組織の一体感。組織人はこれを大切にし、そのように行動するべく期待される。
だが、組織の一体感というのはそもそも何故大切なのだろうか。俺は、一体感はあるけれどもでたらめに弱い組織、チームというものはなんぼでも存在しえると思っているし、実際多く見てきた。
しかり、目的と目標(★)を明確に全軍に下知できている軍組織と目的と目標を反対に兵が理解している軍組織では、同じ装備・兵力・敵・その他条件で戦っても、結果はおのずと違ってくるだろう。
むしろ、過剰な一体感、無用な同調圧力が、組織のなかの構成員のうちの異質分子を排除する方向に働く懸念があるとはいえないだろうか。
岡山城東の野球部を思い出す。
あそこで期待されたのは、決して分かりやすい一体感でも団結でも安っぽいチームワークでもなかった。求められたのは、選手間の「人格的闘争」であり、それによる互いの人格の陶冶であり成長であったように思う。別に、独創的であることが奨励されたわけでは全くないけれども。
もっとも、恐ろしく同質的な人員により構成される組織が最大の効能を発揮するという場面がないということではないし、戦後における経済闘争の大部分を、日本企業はかつての藩を企業に置き換えたかのような強力な「一体感」を持って戦い、そして少なからぬ場面において勝ってきた。

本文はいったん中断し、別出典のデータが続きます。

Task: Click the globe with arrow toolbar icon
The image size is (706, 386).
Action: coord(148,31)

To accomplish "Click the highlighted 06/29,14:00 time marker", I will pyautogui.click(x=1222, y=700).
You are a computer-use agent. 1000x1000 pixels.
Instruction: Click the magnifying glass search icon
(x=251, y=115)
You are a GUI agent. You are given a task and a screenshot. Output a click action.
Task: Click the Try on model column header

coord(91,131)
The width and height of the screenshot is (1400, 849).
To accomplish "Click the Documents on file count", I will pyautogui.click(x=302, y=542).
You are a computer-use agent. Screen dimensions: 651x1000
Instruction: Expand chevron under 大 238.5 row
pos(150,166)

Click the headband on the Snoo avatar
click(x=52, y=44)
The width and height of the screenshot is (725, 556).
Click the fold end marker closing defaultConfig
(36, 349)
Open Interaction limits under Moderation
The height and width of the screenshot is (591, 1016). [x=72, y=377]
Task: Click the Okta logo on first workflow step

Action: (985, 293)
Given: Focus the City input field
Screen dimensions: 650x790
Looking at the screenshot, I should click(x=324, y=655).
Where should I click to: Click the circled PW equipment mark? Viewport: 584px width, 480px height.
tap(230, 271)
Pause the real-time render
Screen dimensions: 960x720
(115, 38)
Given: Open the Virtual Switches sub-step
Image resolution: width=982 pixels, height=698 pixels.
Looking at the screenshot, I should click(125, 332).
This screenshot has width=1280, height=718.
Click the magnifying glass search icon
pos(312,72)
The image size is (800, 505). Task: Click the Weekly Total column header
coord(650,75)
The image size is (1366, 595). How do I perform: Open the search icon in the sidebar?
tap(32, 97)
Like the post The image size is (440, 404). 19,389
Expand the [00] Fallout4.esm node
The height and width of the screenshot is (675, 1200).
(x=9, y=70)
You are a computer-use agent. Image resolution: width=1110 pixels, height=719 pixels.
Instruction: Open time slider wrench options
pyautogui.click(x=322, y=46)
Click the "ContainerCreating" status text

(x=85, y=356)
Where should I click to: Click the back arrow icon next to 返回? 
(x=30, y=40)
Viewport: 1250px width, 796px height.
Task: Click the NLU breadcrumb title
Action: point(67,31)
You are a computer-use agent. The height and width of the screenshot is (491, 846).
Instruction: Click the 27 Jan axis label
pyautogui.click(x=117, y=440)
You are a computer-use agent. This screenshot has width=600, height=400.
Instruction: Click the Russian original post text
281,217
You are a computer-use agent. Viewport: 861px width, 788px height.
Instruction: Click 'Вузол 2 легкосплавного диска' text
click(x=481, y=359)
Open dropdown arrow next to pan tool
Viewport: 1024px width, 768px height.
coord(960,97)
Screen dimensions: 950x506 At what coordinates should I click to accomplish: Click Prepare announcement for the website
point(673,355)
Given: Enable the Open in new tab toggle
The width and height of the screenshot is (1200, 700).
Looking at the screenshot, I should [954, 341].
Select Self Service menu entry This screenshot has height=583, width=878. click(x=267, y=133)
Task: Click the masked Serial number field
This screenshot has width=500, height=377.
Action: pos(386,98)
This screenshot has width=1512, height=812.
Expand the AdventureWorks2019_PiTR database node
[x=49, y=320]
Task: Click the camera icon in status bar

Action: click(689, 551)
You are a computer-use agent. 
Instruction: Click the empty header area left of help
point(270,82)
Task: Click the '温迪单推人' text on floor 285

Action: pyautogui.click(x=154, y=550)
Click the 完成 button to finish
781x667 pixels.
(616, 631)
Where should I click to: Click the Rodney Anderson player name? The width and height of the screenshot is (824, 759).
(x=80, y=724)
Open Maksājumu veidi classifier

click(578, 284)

今の時代、これからの時代、そういう旧来的な一体感に代わって組織を組織として成立せしめる組織独自の論理とは一体なんだろうか?
個人の即物的な欲求に答えるサラリーシステムだろうか。創業者の宗教的な扇動だろうか。意味不明かつ有名無実のCorporate Missionの鼓吹だろうか。
正直なところ、まだ解答を俺は得ない。
ただし次のことは確信を持って言えるように思う。
つまり、「一体感があるから強い組織である」のではなく、「目的と目標を構成員たちが強く共有しているからこそ一体感が強い」のであると。